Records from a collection
++++++++

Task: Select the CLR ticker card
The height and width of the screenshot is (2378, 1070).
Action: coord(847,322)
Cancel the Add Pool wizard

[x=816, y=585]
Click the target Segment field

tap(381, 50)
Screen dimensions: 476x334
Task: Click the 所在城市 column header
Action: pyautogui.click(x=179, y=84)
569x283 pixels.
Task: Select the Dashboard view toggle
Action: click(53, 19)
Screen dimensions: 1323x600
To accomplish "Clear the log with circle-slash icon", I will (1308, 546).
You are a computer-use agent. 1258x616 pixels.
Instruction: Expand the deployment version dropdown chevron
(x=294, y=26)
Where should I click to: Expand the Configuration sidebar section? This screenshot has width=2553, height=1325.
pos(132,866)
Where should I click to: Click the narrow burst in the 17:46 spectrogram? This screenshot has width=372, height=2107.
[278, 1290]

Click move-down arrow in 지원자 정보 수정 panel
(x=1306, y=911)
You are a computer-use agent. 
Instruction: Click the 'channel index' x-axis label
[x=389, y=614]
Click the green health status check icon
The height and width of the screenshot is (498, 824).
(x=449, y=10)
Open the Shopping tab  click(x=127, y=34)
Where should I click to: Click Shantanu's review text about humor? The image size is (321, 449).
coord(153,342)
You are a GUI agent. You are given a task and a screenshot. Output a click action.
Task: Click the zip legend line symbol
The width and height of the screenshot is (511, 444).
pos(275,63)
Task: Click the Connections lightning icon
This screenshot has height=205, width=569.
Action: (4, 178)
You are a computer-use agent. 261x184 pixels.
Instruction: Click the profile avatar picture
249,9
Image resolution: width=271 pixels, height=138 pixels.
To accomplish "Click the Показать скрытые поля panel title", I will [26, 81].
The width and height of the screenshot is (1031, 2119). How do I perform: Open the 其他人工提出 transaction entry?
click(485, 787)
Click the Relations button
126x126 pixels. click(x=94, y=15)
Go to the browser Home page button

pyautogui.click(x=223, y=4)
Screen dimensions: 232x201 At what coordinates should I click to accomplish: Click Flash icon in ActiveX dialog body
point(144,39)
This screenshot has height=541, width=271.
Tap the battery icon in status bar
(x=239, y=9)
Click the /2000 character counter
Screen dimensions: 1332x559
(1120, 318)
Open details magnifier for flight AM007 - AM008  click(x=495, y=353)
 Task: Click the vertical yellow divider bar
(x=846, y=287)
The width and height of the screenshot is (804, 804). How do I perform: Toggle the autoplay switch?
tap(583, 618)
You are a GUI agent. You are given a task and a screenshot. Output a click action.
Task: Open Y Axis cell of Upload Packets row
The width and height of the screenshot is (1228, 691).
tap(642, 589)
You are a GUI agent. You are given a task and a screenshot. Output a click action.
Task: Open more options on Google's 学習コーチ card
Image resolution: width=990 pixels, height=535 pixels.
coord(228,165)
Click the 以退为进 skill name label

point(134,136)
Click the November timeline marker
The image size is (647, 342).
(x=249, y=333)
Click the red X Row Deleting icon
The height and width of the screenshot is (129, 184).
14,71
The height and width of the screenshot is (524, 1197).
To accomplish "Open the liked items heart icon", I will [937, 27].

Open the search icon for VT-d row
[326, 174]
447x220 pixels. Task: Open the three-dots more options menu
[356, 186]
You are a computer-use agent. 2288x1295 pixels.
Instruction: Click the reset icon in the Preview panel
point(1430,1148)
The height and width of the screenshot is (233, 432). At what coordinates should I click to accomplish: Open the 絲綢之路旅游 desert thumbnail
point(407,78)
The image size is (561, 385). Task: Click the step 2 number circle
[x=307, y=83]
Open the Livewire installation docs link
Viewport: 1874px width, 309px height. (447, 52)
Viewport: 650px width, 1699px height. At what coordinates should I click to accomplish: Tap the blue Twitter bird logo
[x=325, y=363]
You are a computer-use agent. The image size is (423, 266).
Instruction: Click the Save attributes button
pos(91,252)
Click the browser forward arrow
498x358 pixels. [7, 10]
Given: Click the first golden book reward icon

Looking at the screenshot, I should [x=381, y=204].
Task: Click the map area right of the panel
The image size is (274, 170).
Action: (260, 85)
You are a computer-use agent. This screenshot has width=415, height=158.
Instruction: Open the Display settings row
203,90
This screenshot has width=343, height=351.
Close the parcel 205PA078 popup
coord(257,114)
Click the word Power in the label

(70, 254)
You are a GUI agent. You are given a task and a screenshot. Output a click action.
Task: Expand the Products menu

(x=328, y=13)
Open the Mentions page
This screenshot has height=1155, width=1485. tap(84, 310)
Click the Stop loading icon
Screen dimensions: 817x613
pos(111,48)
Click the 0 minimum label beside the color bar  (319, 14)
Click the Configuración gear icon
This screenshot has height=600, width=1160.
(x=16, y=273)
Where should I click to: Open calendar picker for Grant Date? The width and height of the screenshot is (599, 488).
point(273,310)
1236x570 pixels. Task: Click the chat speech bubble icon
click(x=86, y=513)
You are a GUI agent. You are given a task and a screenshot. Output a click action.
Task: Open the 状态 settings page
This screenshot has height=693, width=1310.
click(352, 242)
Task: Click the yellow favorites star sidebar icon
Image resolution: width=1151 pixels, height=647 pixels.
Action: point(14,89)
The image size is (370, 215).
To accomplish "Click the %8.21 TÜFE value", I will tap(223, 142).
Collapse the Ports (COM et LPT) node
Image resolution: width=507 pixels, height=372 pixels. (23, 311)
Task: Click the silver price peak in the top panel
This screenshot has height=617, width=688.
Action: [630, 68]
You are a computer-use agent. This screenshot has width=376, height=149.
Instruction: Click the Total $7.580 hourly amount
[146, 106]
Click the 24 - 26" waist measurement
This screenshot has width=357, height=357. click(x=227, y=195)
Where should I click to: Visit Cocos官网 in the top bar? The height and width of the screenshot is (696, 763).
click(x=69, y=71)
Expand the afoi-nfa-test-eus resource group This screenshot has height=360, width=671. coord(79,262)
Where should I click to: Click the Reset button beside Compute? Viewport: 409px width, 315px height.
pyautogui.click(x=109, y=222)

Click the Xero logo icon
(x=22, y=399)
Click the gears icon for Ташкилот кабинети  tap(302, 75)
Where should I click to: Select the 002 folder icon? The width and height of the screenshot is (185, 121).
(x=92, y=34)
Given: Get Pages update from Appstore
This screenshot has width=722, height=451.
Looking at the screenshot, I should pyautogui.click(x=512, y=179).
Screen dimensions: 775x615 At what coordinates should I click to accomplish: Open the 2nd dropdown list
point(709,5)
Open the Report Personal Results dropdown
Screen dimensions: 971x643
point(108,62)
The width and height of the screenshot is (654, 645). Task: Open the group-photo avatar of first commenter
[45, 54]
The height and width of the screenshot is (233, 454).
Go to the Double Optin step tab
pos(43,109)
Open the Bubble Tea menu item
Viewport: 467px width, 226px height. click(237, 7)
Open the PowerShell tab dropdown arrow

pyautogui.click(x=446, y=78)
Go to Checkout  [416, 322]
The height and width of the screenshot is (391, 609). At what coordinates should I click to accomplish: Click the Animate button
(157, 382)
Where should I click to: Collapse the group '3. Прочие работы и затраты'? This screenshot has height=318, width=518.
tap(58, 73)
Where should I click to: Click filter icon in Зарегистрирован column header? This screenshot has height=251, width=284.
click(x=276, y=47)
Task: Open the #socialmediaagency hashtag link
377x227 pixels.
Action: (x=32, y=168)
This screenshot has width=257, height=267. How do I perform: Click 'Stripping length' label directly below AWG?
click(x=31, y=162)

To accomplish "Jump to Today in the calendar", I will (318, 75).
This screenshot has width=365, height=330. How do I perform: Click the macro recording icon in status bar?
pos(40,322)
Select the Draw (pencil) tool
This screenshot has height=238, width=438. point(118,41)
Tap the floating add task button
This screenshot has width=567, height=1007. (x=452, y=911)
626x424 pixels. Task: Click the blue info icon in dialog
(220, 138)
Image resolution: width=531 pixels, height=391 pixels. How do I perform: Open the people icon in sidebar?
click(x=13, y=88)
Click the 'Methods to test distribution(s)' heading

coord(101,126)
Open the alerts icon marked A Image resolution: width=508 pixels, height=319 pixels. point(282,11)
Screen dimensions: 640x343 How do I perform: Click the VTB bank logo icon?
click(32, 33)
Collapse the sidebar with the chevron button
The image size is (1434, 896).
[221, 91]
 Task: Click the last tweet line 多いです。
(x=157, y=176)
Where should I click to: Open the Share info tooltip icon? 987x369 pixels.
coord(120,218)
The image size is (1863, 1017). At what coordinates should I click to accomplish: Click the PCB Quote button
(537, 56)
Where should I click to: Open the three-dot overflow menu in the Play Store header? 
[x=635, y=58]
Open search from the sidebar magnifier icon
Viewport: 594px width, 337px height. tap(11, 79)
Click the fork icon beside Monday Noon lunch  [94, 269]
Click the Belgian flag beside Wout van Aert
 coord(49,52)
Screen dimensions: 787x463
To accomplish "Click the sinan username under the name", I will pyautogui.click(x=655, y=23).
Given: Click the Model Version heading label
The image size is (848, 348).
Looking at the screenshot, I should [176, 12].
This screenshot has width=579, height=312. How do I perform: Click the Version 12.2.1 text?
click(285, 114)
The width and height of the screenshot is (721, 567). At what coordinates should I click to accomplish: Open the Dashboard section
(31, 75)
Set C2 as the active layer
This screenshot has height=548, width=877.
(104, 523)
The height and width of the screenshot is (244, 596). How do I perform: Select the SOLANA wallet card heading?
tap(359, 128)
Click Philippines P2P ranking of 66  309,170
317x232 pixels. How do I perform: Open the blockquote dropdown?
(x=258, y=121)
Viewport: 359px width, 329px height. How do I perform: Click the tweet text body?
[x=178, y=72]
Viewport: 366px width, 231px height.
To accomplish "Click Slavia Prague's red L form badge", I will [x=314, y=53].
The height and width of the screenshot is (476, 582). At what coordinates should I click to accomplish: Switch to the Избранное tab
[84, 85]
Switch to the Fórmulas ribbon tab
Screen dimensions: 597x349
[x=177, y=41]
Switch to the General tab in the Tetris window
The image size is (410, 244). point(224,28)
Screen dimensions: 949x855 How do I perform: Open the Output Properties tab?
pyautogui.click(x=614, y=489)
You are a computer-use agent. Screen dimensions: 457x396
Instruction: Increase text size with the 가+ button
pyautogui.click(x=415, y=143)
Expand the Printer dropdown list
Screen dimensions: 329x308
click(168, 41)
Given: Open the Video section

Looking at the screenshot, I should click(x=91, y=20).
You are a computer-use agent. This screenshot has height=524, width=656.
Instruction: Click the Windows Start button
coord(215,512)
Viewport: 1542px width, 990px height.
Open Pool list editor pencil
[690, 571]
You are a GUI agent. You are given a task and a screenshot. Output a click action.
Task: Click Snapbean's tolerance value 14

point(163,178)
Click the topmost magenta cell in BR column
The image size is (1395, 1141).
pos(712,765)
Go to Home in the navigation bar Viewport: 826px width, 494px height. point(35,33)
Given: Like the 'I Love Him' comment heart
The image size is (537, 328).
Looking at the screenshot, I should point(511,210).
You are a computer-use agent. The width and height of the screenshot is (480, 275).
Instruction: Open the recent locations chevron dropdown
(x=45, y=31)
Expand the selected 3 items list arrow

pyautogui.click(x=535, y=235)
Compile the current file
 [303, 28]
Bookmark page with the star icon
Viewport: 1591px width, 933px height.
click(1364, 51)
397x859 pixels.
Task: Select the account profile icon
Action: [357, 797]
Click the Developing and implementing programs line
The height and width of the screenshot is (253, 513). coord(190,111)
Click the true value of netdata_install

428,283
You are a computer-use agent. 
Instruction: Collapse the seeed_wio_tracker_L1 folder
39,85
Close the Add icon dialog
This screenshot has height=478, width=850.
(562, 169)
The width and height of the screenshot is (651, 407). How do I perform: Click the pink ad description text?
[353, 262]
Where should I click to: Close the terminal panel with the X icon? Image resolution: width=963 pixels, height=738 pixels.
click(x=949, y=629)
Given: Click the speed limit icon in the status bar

++++++++

What is needed:
Set down, unchanged, only those lines above that fall between the line with "Where should I click to: Open calendar" and the line with "Given: Get Pages update from Appstore", the two end lines included.

Written reply:
Where should I click to: Open calendar picker for Grant Date? The width and height of the screenshot is (599, 488).
point(273,310)
1236x570 pixels. Task: Click the chat speech bubble icon
click(x=86, y=513)
You are a GUI agent. You are given a task and a screenshot. Output a click action.
Task: Open the 状态 settings page
This screenshot has height=693, width=1310.
click(352, 242)
Task: Click the yellow favorites star sidebar icon
Image resolution: width=1151 pixels, height=647 pixels.
Action: point(14,89)
The image size is (370, 215).
To accomplish "Click the %8.21 TÜFE value", I will tap(223, 142).
Collapse the Ports (COM et LPT) node
Image resolution: width=507 pixels, height=372 pixels. (23, 311)
Task: Click the silver price peak in the top panel
This screenshot has height=617, width=688.
Action: [630, 68]
You are a computer-use agent. This screenshot has width=376, height=149.
Instruction: Click the Total $7.580 hourly amount
[146, 106]
Click the 24 - 26" waist measurement
This screenshot has width=357, height=357. click(x=227, y=195)
Where should I click to: Visit Cocos官网 in the top bar? The height and width of the screenshot is (696, 763).
click(x=69, y=71)
Expand the afoi-nfa-test-eus resource group This screenshot has height=360, width=671. coord(79,262)
Where should I click to: Click the Reset button beside Compute? Viewport: 409px width, 315px height.
pyautogui.click(x=109, y=222)

Click the Xero logo icon
(x=22, y=399)
Click the gears icon for Ташкилот кабинети  tap(302, 75)
Where should I click to: Select the 002 folder icon? The width and height of the screenshot is (185, 121).
(x=92, y=34)
Given: Get Pages update from Appstore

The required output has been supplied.